Sometimes you cut a performer some slack — like when 97-year-old blues pianist Pinetop Perkins unknowingly repeats a song he’d played earlier or when 75-year-old Glen Campbell shows up suffering from Alzheimer’s or when then-15-year-old Justin Bieber, God bless him in his innocence then, tries to dance with his foot in a walking cast.
There was no need to cut the 57-year-old Sharon Jones any slack Wednesday night, even though she took the stage at the State Theatre just three months after her last chemotherapy session for pancreatic cancer. The 5-foot fireball was an unstoppable soul machine. Her voice was as rangy and potent as ever, and she was so hyperactive that she must have been moving in double time — or so her shimmering sequined dress made it seem.

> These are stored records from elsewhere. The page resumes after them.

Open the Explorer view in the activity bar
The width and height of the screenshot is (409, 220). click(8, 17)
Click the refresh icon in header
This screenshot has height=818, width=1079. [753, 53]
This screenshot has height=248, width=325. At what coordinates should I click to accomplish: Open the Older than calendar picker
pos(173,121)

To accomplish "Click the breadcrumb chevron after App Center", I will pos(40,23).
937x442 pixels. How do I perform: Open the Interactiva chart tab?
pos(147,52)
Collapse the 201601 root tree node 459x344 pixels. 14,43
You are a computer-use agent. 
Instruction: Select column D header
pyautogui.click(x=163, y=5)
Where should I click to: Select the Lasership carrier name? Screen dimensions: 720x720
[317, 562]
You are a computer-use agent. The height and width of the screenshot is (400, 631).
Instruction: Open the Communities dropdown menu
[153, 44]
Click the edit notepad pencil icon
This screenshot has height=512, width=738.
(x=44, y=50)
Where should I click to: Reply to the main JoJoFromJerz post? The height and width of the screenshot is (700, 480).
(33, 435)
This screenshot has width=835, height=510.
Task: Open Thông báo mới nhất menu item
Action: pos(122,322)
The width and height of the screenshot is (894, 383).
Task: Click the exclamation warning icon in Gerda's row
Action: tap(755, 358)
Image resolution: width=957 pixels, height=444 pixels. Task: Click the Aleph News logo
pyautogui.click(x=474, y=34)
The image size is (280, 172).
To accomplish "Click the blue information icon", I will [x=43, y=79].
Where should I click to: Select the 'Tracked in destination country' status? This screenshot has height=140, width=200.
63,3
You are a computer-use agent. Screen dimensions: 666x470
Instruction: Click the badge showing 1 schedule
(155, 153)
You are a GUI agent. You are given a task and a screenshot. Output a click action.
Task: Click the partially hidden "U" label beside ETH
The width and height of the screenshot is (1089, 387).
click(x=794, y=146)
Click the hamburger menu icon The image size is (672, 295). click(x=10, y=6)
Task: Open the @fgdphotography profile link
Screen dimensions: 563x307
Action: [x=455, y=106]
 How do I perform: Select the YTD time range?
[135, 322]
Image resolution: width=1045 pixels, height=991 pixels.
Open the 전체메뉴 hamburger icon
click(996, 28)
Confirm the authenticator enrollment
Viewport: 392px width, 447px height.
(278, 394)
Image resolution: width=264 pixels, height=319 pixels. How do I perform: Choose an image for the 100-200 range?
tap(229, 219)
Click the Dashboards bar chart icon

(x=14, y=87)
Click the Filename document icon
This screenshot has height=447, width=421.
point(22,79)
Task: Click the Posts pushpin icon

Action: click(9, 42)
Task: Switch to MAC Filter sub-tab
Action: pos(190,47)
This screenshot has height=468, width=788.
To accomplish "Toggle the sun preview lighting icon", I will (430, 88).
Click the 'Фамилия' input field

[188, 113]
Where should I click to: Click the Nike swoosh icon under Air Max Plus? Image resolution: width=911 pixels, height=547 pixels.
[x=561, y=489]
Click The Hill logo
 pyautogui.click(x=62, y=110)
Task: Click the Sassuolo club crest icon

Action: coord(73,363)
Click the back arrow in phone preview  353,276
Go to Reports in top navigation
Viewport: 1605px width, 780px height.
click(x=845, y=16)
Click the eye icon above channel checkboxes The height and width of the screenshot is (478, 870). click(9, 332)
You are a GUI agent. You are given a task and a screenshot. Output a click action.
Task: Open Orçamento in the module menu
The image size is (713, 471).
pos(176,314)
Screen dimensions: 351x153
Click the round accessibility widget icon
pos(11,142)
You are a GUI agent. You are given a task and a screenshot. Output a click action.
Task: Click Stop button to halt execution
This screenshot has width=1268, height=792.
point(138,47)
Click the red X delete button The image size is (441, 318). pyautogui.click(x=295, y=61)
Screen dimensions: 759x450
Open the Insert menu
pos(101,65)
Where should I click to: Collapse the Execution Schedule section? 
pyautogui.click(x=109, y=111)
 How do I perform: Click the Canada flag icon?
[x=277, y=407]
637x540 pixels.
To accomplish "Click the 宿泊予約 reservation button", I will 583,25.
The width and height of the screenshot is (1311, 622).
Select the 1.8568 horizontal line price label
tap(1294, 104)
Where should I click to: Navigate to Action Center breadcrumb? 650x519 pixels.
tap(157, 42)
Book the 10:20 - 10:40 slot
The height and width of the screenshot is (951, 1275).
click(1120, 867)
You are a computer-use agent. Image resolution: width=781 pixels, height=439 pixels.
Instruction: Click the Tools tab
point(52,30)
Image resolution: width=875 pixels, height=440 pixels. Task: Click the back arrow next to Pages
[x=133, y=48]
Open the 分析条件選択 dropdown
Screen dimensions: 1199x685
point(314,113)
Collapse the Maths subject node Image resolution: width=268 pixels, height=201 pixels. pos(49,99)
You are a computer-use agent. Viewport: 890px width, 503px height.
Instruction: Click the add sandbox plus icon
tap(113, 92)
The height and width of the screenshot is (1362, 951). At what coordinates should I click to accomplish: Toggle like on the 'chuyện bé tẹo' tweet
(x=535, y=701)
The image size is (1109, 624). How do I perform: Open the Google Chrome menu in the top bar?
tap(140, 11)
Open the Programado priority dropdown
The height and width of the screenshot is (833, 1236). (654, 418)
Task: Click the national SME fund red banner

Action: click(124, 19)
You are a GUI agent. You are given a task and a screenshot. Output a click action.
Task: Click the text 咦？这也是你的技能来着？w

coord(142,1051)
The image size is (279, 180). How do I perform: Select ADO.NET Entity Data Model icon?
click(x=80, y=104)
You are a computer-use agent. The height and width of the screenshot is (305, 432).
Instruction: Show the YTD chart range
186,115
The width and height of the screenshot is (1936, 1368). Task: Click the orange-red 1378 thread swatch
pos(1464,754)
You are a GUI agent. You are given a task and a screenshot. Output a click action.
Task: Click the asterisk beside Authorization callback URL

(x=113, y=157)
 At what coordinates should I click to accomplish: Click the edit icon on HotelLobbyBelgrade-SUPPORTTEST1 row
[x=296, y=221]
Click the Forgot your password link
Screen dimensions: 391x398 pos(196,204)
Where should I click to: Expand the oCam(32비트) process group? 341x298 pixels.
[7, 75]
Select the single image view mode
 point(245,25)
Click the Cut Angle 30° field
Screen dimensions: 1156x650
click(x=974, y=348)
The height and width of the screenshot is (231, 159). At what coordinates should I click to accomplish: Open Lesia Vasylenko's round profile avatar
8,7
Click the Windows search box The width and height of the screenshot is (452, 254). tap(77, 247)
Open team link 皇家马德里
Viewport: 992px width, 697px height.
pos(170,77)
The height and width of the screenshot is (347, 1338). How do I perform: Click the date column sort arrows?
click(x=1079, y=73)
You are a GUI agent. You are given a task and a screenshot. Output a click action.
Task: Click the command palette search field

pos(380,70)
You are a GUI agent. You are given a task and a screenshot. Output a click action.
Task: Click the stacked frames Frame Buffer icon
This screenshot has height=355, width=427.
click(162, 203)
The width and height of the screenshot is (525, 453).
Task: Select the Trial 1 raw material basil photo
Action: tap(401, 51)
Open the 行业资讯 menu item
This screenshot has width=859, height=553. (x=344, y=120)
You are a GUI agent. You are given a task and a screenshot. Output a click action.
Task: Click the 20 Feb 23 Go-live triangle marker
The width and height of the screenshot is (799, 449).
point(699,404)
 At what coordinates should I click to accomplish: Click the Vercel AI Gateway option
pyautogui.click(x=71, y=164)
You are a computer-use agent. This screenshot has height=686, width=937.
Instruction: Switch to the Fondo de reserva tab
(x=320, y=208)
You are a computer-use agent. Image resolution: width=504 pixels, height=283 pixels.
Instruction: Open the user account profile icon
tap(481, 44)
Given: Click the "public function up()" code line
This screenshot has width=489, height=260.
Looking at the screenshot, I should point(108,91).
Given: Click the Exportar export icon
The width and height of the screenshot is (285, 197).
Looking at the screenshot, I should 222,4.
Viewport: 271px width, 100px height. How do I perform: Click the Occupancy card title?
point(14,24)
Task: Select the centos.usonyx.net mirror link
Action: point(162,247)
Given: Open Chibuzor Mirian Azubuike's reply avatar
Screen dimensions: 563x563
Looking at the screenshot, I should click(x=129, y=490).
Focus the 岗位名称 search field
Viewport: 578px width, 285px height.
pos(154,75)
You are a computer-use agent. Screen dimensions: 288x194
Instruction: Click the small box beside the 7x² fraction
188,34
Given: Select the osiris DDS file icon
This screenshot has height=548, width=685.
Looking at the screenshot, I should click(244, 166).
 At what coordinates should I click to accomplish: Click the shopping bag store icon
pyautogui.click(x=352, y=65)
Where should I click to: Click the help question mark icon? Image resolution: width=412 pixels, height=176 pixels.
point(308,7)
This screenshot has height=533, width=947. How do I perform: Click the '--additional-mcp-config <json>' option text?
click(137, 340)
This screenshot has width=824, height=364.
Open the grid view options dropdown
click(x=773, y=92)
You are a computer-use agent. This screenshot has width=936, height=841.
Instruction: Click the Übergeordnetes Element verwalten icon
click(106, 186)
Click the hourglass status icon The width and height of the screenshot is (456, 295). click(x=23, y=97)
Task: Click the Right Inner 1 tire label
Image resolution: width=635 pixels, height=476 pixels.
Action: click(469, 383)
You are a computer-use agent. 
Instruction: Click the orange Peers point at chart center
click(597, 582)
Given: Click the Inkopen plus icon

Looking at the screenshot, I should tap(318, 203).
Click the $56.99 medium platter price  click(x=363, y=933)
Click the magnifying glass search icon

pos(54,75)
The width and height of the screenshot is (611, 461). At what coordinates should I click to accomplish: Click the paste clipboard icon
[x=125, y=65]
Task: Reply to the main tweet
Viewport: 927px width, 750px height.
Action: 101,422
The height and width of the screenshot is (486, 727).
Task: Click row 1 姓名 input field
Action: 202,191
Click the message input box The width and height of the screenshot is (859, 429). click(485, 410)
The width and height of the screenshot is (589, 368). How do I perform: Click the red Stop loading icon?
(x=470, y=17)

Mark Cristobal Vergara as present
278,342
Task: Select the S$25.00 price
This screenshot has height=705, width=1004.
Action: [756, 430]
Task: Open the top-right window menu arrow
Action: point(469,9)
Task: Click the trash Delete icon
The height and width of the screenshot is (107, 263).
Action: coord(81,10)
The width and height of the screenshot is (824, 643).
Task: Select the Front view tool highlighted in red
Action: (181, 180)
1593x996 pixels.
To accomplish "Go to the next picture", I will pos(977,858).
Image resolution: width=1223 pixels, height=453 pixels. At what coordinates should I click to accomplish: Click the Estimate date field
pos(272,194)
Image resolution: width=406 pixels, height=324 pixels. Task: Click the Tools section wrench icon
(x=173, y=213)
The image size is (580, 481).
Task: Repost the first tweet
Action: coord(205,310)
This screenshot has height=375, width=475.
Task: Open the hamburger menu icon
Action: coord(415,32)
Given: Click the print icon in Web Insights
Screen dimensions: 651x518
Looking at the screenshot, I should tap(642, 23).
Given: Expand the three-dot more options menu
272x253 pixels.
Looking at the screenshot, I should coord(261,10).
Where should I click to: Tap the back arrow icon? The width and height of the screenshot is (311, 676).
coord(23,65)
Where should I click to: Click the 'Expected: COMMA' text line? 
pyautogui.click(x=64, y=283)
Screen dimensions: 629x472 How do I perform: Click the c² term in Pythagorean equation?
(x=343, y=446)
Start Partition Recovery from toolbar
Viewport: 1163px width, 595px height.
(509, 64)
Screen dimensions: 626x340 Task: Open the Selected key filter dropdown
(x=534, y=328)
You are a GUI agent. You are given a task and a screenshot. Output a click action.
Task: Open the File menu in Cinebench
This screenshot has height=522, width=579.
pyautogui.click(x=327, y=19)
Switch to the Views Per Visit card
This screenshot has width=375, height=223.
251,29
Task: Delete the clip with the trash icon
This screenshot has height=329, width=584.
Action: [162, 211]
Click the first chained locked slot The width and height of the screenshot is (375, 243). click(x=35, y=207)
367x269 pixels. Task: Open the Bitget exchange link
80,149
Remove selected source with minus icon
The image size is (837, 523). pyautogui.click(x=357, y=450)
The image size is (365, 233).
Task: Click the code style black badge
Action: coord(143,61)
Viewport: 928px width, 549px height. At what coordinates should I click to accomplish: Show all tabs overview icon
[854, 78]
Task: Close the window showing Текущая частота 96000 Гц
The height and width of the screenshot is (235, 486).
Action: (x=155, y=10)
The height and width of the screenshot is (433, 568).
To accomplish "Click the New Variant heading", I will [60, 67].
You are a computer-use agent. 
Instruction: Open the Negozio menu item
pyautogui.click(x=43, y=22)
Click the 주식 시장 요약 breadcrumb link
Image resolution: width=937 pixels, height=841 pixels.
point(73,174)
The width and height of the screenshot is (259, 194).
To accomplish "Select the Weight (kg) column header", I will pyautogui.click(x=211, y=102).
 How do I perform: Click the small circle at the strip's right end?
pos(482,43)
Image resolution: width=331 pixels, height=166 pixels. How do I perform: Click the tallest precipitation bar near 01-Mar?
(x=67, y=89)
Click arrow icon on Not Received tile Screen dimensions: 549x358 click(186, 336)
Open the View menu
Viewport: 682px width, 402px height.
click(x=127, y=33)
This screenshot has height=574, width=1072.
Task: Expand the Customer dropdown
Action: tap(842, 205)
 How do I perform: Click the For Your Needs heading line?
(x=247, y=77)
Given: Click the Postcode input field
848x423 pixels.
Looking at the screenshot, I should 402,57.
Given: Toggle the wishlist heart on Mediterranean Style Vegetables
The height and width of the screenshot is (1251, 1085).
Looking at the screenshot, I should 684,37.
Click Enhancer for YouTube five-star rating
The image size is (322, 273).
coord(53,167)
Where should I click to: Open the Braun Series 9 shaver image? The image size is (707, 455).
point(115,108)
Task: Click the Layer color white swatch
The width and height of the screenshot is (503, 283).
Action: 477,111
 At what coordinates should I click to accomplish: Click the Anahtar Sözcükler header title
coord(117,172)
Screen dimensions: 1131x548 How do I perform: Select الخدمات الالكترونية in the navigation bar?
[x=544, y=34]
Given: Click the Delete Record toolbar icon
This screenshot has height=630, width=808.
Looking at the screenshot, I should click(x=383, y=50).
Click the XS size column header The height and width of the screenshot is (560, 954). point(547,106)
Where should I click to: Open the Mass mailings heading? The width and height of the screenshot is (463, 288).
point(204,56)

She was so fired up on the opener “Stranger to My Happiness” that, in the spirit of Little Richard, she ended it with a “Wow! Ooh! Ah! Whew!”
The near-capacity crowd expressed “Amen” with its thunderous applause.
For the next 70 minutes or so, Jones never really let up — unless you consider two slow-dance ballads down time.
If James Brown was known as the hardest-working man in show business, then Jones — who like Brown hails from Augusta, Ga. — is the toughest woman in soul business. There was determination in the lyrics of her songs, in her patter and in every reaffirming shake, shimmey and strut. She was fiery, feisty and funky — and less the hammy showwoman than she was at previous triumphant Twin Cities performances at First Avenue, the State Fair and Rock the Garden.
Backed by the terrific Brooklyn band known as the Dap-Kings, Jones offered a brand of soul that’s fresh but has plenty of vintage echoes and references. Bandleader/chief songwriter/bassist Bosco Mann is a student of 1960s and ’70s soul music. He takes elements of Motown, Stax, Muscle Shoals, Philadelphia International, boardwalk soul, Hi Records and such stars as James Brown, Chaka Khan and Earth, Wind & Fire, throws them into a blender with a special Daptone sauce (Daptone is their record label) and comes up with Sharon Jones & the Dap-Kings.
The Dap-Kings and the Dapettes, two backup singers, opened the show, and they also played the first encore, “Funky Broadway,” with about 30 Minnesota dancers partying onstage by invitation. Jones seemed so spent after the main-set closer, the foot-stomping, liberating “100 Days, 100 Nights,” that she needed a breather.
But after the first encore number without her, the one-woman cyclone returned for the new “Get Up and Get Out,” which she’d recorded before the cancer bout that canceled last year’s tour and delayed the release of the new album, “Give the People What They Want,” by five months. Saying she was taking a cue from Tina Turner, Jones reworked what sounded on the record like a girl-group piece into a full-blown, kick-the-cancer-out, 10-minute church-revival sendup, complete with shouting, testifying and kicking off her high heels for some praise dancing in overdrive.
For some fans at the State, it might have felt like going to church without mentioning the Lord every few phrases. But this nearly two hours of soul music could just as easily have been the magical performance of a medicine woman. Jones’ wondrous efforts were testament that music can heal, restore and uplift. Whatever ails you, a concert by Sharon Jones & the Dap-Kings is the prescription.